You are absolutely correct. That was a mindbender for me, and is causing me to rethink how I see the D. This is worthy of a new thread.
I do think this board sometimes, when it talks about coaching, has a complete disconnect with the fundamental issue: ultimately, the coach is not on the field, only the players are. Players persistently and frequently break from how they were coached -- even players who play for a very strong coach. Every player has a certain level of "coachability." The notion we seem to have -- that a player who doesn't "listen" to his coach immediately will be taken to the woodshed or cut simply doesn't work that way. Sure, there are some circumstances where blatently ignoring the coach will get you in the dog house. If the coach calls blitz, and you don't, you're in trouble. But football is way more nuanced than that.
Football -- like every sport I guess but more so -- is ultimately a game of deception. Defensive players must be reactive. You want a player to be coachable, but I don't think even the most seasoned and excellent defensive coach wants any defensive player to be a slave to coaching. It's a balance. You tell a player to stand in a certain place during a certain play, but you also want him to be able to read when the play is changing and not to continue standing there when he could make a play. At the same time, you don't want a player, in the name of "reaction" to leave his post and give up a play.

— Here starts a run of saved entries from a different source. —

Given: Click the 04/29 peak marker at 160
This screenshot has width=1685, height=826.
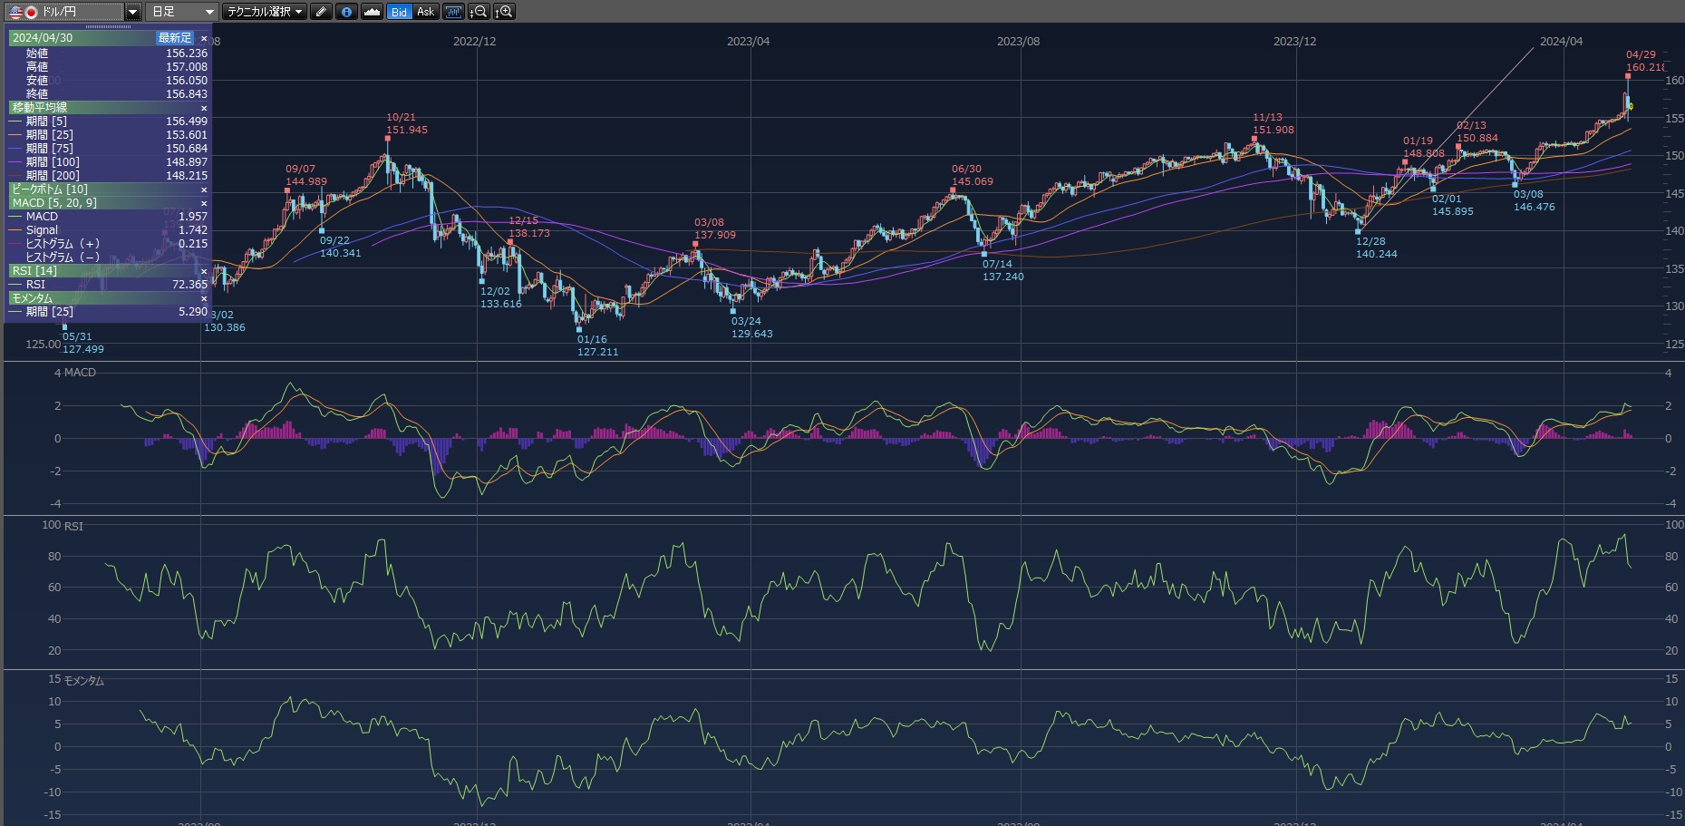Looking at the screenshot, I should click(x=1627, y=76).
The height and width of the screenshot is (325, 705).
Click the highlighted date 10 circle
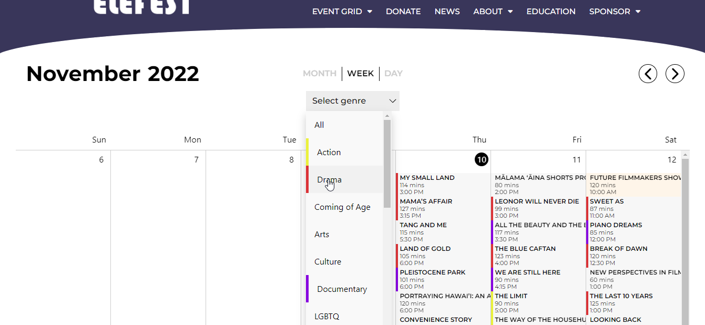pos(481,159)
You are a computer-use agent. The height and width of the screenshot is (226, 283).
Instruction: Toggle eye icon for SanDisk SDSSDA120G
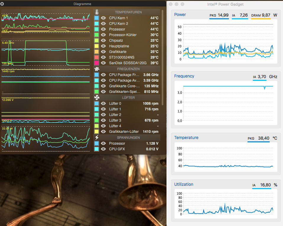tap(104, 63)

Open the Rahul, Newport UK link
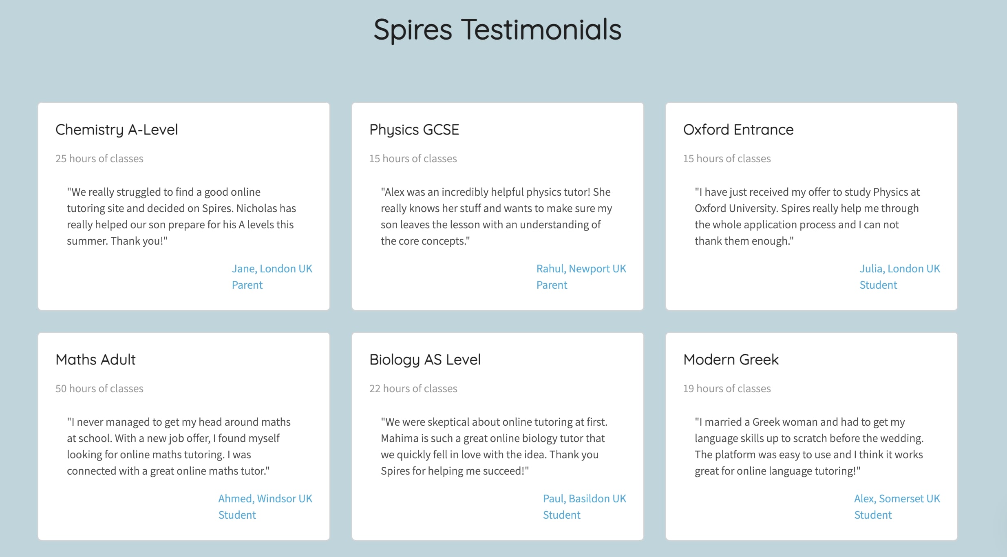click(x=581, y=269)
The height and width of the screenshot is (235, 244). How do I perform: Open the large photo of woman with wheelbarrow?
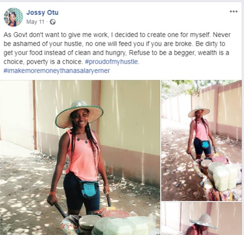point(80,158)
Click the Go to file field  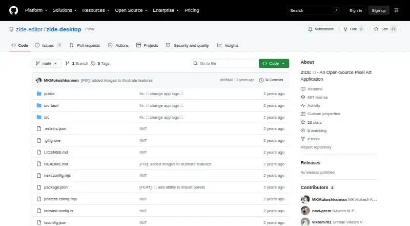tap(224, 64)
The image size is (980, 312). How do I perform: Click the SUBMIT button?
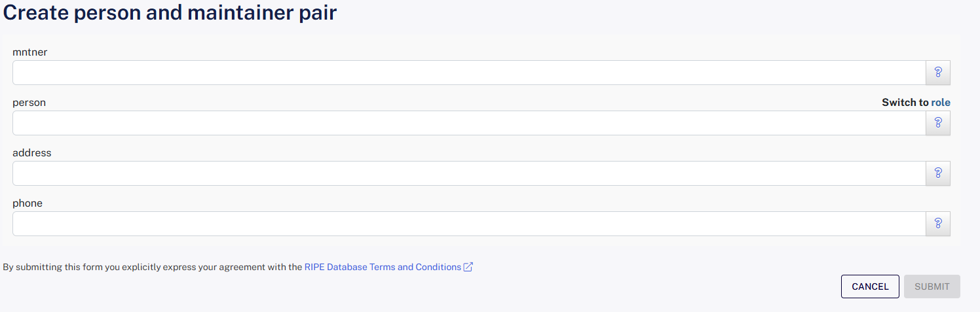[932, 286]
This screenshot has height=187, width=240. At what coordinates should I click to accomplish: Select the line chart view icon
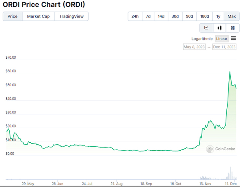point(206,28)
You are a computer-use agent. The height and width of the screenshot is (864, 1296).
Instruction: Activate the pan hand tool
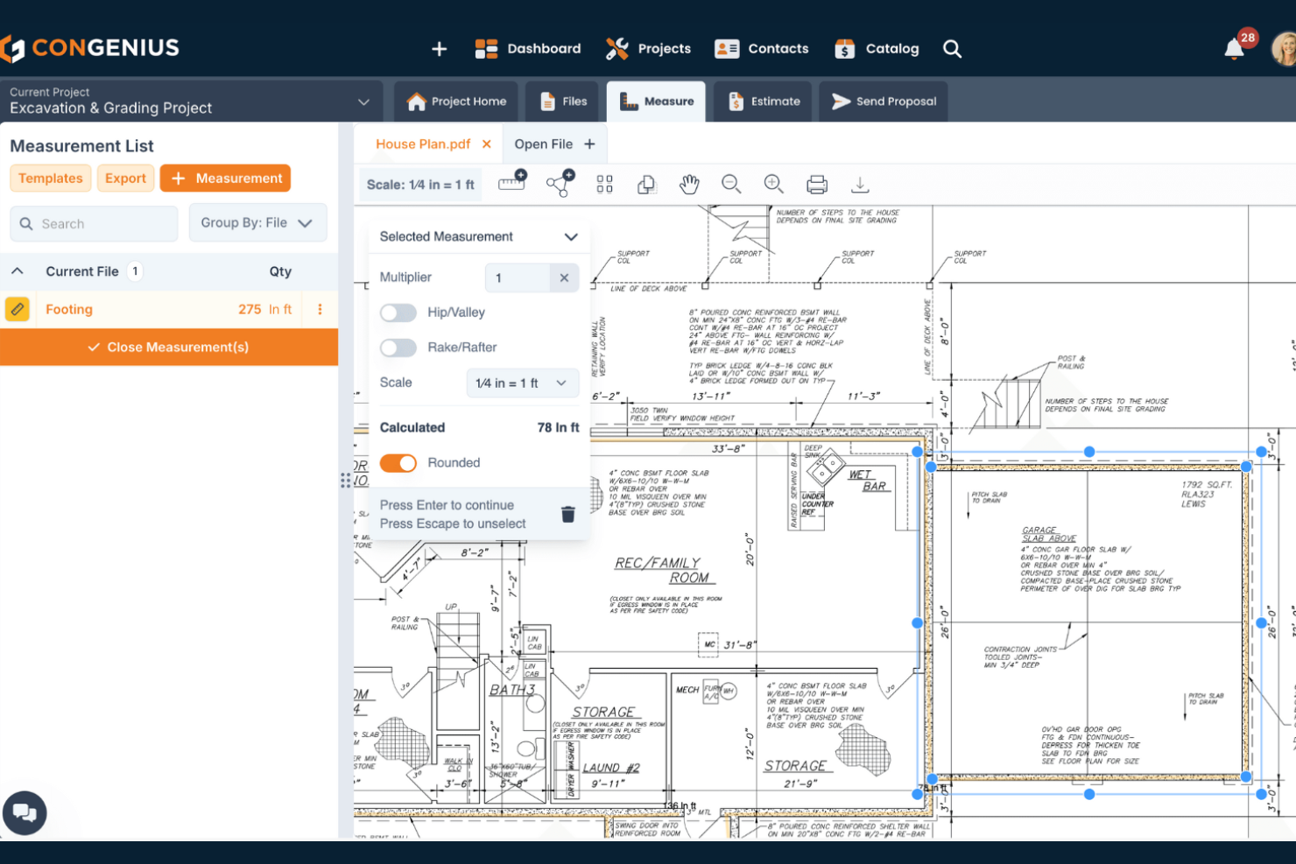689,185
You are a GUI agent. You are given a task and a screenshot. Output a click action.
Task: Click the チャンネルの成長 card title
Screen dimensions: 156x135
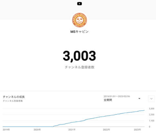[x=14, y=97]
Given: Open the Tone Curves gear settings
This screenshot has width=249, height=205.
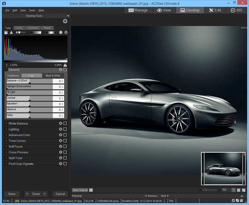Looking at the screenshot, I should pyautogui.click(x=61, y=141).
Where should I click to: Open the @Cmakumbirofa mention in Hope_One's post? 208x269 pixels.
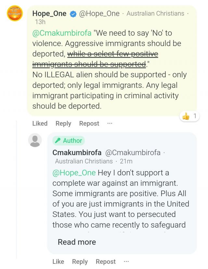coord(62,33)
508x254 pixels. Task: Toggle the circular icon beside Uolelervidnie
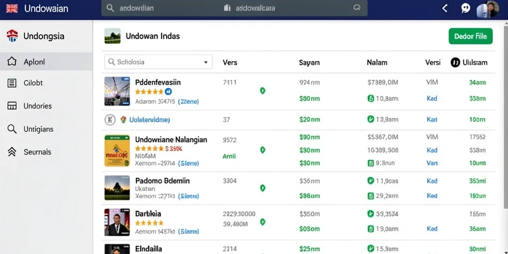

Offense is much more rigid with respect to coaching. Playing defense is way different. Coaching is about preparation and playing is about execution. A good coach puts the player in the right position and teaches him to react or what to expect, and also has a much more significant sense of what the other 10 players are doing, so the player can't just be a free agent. But it's a shared responsibility, and the bottom line is that players need a decent leash. Sometimes, like in the video, they decide what they are going to do. It happens all the time, and the coach has to walk a very fine line between demanding rigid adherence and letting the player be reactive, which BB seems to do pretty well.